Kwasny non prende una posizione ferma a favore o contro i prodotti animali, ma avverte dei danni causati dai sintetici, dell'inquinamento da plastica che generano durante il riciclaggio e dopo lo sm altimento e dell'enorme appetito del cotone per l'acqua.

Esorta le persone a non considerare l'abbigliamento di origine animale come inequivocabilmente sbagliato, dal momento che quell'atteggiamento ricorda scomodamente il colonialismo e l'imposizione di una visione del mondo "moderna" alle culture tradizionali che hanno affinato le loro abilità per millenni. Citando Alan Herscovici, autore di "Second Nature: The Animal Rights Controversy",

"Dire alle persone di comprare sintetici significa dire a migliaia di cacciatori di pelli (molti dei quali indiani) che dovrebbero vivere nelle città e lavorare nelle fabbriche piuttosto che rimanere nei boschi. È difficile vedere come un tale il cambiamento può aiutare a sanare la divisione natura/cultura, che il movimento per l'ecologia ha iniziato criticando."

Anche Greenpeace da allora si è scusato per le sue campagne anti-sigillamento negli anni '70 eanni '80, affermando nel 2014 che la sua "campagna contro il sigillo commerciale ha danneggiato molti, sia economicamente che culturalmente", con conseguenze di vasta portata. Anche se molti lettori di Treehugger saranno senza dubbio in disaccordo con questa prospettiva, è importante (e scomodo) spunto di riflessione.

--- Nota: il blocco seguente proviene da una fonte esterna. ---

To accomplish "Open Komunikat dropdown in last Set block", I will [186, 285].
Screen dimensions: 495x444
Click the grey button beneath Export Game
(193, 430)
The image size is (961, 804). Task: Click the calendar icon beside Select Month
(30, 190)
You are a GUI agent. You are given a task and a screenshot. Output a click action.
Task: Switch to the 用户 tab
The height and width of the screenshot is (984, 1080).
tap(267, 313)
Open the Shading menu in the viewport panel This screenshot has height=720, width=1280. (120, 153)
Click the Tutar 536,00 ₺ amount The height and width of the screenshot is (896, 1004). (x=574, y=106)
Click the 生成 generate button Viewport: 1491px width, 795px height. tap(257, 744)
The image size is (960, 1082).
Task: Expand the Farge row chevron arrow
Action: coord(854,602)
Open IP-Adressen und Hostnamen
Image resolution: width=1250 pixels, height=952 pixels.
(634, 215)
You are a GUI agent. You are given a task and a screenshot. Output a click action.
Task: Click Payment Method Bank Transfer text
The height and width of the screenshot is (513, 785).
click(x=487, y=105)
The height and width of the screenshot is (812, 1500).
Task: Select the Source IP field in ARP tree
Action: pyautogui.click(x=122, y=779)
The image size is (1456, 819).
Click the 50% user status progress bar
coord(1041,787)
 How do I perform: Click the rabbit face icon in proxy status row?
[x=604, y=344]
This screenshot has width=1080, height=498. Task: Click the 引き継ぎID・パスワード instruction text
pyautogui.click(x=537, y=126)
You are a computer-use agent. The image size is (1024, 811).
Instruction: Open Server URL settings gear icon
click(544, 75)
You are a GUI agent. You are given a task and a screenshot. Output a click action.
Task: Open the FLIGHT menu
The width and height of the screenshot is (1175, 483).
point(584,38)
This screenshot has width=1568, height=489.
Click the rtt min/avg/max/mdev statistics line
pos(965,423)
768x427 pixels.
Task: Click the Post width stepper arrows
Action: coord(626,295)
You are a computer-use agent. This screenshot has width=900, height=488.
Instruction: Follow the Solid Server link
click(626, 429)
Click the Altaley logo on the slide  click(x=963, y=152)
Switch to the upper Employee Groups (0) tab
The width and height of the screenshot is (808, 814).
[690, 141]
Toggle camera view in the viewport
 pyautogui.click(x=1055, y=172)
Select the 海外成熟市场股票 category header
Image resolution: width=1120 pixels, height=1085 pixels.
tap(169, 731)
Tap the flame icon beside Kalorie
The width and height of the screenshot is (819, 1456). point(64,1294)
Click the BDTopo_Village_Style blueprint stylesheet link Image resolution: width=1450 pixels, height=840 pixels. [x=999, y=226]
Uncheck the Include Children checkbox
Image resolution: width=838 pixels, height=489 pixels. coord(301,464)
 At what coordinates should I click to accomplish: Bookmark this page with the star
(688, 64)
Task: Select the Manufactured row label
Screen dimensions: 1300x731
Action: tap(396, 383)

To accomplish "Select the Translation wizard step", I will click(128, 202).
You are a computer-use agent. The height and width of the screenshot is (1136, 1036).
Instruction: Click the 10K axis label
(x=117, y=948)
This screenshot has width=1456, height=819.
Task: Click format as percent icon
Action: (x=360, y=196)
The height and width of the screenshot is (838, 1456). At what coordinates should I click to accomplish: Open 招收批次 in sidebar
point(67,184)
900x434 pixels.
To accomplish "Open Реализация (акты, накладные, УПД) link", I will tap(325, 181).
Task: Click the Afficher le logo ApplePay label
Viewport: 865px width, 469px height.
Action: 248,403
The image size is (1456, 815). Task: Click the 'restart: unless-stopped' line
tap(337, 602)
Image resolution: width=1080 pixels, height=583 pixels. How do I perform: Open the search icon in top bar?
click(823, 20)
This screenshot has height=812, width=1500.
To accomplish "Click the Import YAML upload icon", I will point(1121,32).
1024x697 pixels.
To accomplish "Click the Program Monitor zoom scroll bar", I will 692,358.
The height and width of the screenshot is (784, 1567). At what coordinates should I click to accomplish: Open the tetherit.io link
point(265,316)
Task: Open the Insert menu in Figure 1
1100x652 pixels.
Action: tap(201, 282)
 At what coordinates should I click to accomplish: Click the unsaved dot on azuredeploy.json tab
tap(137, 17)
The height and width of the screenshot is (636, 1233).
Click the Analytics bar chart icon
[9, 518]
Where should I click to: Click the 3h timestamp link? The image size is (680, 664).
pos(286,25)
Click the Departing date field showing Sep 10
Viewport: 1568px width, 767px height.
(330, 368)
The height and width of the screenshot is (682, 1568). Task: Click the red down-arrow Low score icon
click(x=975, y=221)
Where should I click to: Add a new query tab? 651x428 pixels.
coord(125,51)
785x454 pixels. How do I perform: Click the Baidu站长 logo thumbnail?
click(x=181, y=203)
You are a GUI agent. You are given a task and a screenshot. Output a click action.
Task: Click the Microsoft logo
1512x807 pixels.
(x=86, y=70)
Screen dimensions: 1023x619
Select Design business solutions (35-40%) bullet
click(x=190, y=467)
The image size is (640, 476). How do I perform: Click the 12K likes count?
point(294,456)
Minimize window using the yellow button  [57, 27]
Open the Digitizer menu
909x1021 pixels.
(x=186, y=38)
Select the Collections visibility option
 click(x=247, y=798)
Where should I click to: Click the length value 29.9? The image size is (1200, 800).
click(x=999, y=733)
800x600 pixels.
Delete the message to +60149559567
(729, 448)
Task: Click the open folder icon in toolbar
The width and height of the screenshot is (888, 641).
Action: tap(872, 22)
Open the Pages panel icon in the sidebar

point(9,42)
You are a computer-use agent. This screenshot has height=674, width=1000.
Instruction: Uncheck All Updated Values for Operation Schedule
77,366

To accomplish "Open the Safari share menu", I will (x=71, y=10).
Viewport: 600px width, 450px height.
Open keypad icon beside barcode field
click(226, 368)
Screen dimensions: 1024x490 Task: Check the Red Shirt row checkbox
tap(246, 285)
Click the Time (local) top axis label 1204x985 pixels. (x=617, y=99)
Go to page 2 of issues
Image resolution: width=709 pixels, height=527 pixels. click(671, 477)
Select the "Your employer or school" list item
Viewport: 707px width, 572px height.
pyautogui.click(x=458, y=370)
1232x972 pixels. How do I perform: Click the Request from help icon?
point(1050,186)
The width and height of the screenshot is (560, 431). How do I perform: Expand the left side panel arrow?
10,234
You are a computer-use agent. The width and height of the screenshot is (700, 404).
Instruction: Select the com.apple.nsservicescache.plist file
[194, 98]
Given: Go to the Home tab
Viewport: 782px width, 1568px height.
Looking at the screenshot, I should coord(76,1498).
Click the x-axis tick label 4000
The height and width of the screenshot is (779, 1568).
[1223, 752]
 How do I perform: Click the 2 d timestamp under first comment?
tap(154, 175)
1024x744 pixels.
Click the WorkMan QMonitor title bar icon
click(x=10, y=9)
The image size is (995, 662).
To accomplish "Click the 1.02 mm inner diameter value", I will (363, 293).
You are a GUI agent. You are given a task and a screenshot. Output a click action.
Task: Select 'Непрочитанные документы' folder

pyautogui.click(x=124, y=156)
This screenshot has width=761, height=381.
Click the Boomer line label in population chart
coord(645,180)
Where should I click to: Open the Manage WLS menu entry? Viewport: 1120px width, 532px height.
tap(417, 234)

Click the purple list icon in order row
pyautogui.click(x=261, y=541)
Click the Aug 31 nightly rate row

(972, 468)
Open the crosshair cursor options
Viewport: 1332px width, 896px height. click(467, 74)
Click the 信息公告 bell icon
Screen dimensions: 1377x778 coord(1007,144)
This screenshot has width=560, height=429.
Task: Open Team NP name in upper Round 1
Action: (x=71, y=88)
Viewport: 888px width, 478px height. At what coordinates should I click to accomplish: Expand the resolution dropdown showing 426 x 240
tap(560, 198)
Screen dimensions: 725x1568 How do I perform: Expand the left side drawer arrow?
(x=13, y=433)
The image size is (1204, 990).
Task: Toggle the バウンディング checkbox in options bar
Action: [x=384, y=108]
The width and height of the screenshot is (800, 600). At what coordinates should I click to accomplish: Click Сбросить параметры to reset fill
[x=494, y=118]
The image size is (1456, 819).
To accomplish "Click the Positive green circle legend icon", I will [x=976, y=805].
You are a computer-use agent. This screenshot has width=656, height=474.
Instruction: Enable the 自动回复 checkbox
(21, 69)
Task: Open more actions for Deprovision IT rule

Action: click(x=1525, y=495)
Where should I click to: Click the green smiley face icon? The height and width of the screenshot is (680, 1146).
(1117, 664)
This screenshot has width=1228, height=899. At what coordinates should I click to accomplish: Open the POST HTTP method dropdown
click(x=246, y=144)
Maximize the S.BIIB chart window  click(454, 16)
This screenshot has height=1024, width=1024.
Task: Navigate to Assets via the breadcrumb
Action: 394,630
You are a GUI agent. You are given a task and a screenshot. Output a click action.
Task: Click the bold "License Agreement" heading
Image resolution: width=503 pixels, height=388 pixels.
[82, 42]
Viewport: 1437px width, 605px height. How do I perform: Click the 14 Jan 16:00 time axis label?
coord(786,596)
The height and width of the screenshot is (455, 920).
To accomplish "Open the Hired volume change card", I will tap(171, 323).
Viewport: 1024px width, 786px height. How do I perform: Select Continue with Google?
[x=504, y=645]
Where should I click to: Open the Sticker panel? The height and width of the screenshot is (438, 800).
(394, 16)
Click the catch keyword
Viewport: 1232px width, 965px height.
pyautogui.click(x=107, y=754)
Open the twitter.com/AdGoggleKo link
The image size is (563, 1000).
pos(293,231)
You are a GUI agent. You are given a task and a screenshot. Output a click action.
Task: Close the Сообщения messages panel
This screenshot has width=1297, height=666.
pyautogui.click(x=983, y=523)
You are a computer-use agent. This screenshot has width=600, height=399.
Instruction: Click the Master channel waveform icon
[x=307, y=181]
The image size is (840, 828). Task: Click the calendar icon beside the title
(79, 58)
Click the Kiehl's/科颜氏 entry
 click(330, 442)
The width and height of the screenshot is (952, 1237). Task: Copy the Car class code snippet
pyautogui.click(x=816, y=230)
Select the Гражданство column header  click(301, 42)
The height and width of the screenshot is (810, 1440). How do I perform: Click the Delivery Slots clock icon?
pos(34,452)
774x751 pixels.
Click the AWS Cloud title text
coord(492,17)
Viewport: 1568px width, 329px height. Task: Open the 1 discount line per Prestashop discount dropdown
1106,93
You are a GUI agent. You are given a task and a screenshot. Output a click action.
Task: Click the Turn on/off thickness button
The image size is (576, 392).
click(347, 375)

L'approccio migliore è probabilmente lo stesso che è con il cibo, scegliere l'articolo di altissima qualità con la filiera più tracciabile ed etica, e poi indossarlo più e più volte

"Slow fashion" è la controparte sartoriale del movimento "slow food", sottolineando "l'acquisto da fonti locali e minori, la progettazione con materiali sostenibili, come lana o cotone organici, e l'utilizzo di seconda mano, riciclato e ricondizionato abbigliamento", oltre a istruire gli acquirenti su come far durare i loro vestiti.

Rifiutare il consumismo dilagante del fast fashion è d'obbligo. Così è ricordare che la Terra è tutto ciò che abbiamo: "Dobbiamo mangiarla, berla e indossarla", dice Kwasny. Tutto ciò che produciamo e utilizziamo viene dalla Terra, e ogni cosa provoca danno: "Credere che non facciamo del male astenendoci dai prodotti animali è dire a noi stessi una bugia."

La domanda è come ridurre al minimo quel danno, come procedere con la massima leggerezza e come, ancora una volta, abbracciare un atteggiamento di rispetto e gratitudine per tutto ciò che prendiamo dal pianeta.

Puoi ordinare il libro online: "Putting on the Dog: The Animal Origins of What We Wear" di Melissa Kwasny (Trinity University Press, 2019).